The Refugio proved to be a convergence point for climbers from all over the world. Pico de Orizaba has a reputation as a perfect introduction to high-altitude mountaineering and is a prerequisite for many guiding outfits before attempting Denali, Aconcoqua, and the like. During our stay we conversed with climbers hailing from Mexico, Canada, Great Britain, the United States, Japan and Spain – all of whom had the same goal in mind. That being said, the method was not the same. While the climb alone would undoubtedly have been a fulfilling adventure, we like to up the ante if possible and decided a ski decent was in order.
After speaking with all the successful summiteers about snow conditions, it didn’t sound like we would be making any blower turns up top. No one spoke highly of the snow, but as the final 2,250′ of the climb are on the Jamapa Glacier we knew coverage would not be an issue and decided to have at it anyway. There’s something about growing up in the great Northwest that makes us immediately follow the “can it be climbed?” question with “can it be skied?” In this instance, both answers were a yes.
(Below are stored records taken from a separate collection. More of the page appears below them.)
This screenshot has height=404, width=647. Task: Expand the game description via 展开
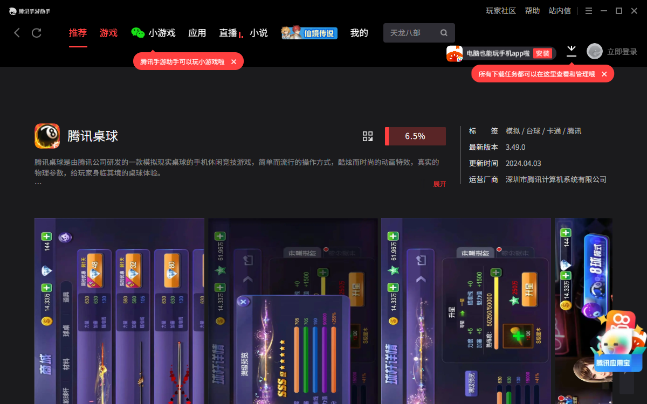(x=439, y=184)
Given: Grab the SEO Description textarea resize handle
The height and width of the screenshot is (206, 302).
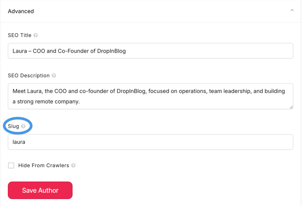Looking at the screenshot, I should (291, 107).
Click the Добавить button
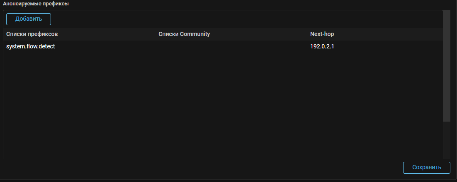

After a night down at lower elevation I rejoined Carson at the Refugio and we made a push up to ~16,000 feet to drop our skis, boots and crampons for the following morning’s summit bid. Our ascent started the following morning at 6am, around three hours later than most groups depart in an effort to give the glacier’s crust time to soften in the sun for our pending ski-descent. The climb itself went exactly as planned – a stunning view of the rising Mexican sun, consistent quality purchase of the ice by our crampons, and thousands upon thousands of steps coupled with gulps of thin air as we slogged higher. Meteorologists had it right that day and while healthy 30mph winds did their best to impede our progress, there was no stopping us. We made good time to the summit, snapped a few quick windswept photos then locked and loaded for a highly anticipated ski descent.
The snow ended up being better than anticipated and we were even able to find a few small wind-gathered powder stashes to slash. Within a single minute we were no longer cold as the adrenaline surged through us. When ski mountaineering, one has to ask whether the real prize is bagging the peak or the ski descent – that’s a question I still don’t know the answer to. In all, we were able to log just over 2,000 feet of vertical before resigning once again to boots and crampons. Before swapping over, we exchanged numerous high-fives – a few for the turns, a few for setting new personal altitude records, and maybe one due to the natural high of the much thicker air.
From that point the decent was uneventful and soon we were welcomed backed into the Refugio like Templars returning from a Crusade. A celebratory cerveza was enjoyed, a few quick stories shared and before we knew it we were headed back down to town where we planned to check in with Señor Reyes and catch up on some much needed sleep. That night we were able to sleep sound with the knowledge Orizaba had been conquered. Our first international climb, done in classic NW ski mountaineering style, 4,000 feet higher than our own Mt. Rainier. Our stoke level rides high and the anticipation for our next peak even higher.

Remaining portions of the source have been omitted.